Article:
<<<<

Finance

Construction Loan Note: Key Terms, Draws, and Defaults

Learn how construction loan notes work, from draw requests and retainage to converting your loan into permanent financing or handling a default.

A construction loan note is a promissory note tailored specifically for financing new construction or a major renovation. Unlike a standard mortgage note, which disburses the full loan amount at closing, a construction note releases money in phases as building progresses and typically matures in 6 to 24 months. The phased structure protects the lender by tying each dollar to verified work on the job site, but it also means the note carries terms you won’t find in a conventional home loan.

How a Construction Loan Note Differs From a Standard Mortgage

A standard mortgage note is straightforward: you borrow a fixed sum, the lender sends it to the seller at closing, and you start making principal-and-interest payments. A construction loan note works almost nothing like that. The full loan commitment exists on paper, but the actual principal balance starts near zero and grows with each approved disbursement. You’re drawing against a credit facility, not receiving a lump sum.

During the build, you make interest-only payments calculated on whatever portion of the loan has actually been drawn. If you’ve drawn $200,000 of a $500,000 commitment, you’re paying interest on $200,000. That rising balance means your monthly payment increases throughout the project, which is the opposite of a fixed-rate mortgage where the payment stays constant.

>>>>

Recorded data:
<<<<

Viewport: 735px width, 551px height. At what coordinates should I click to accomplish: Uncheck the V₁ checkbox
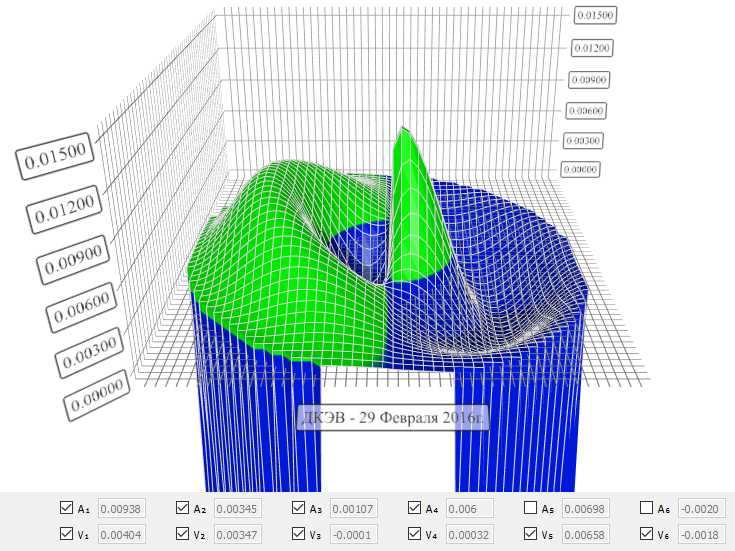[67, 534]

>>>>

Goal of the exercise: From the summary line under the title of the construction loan note article above, list every topic it says readers will learn about.

Solution below:
- Draw requests
- Retainage
- Converting the loan into permanent financing
- Handling a default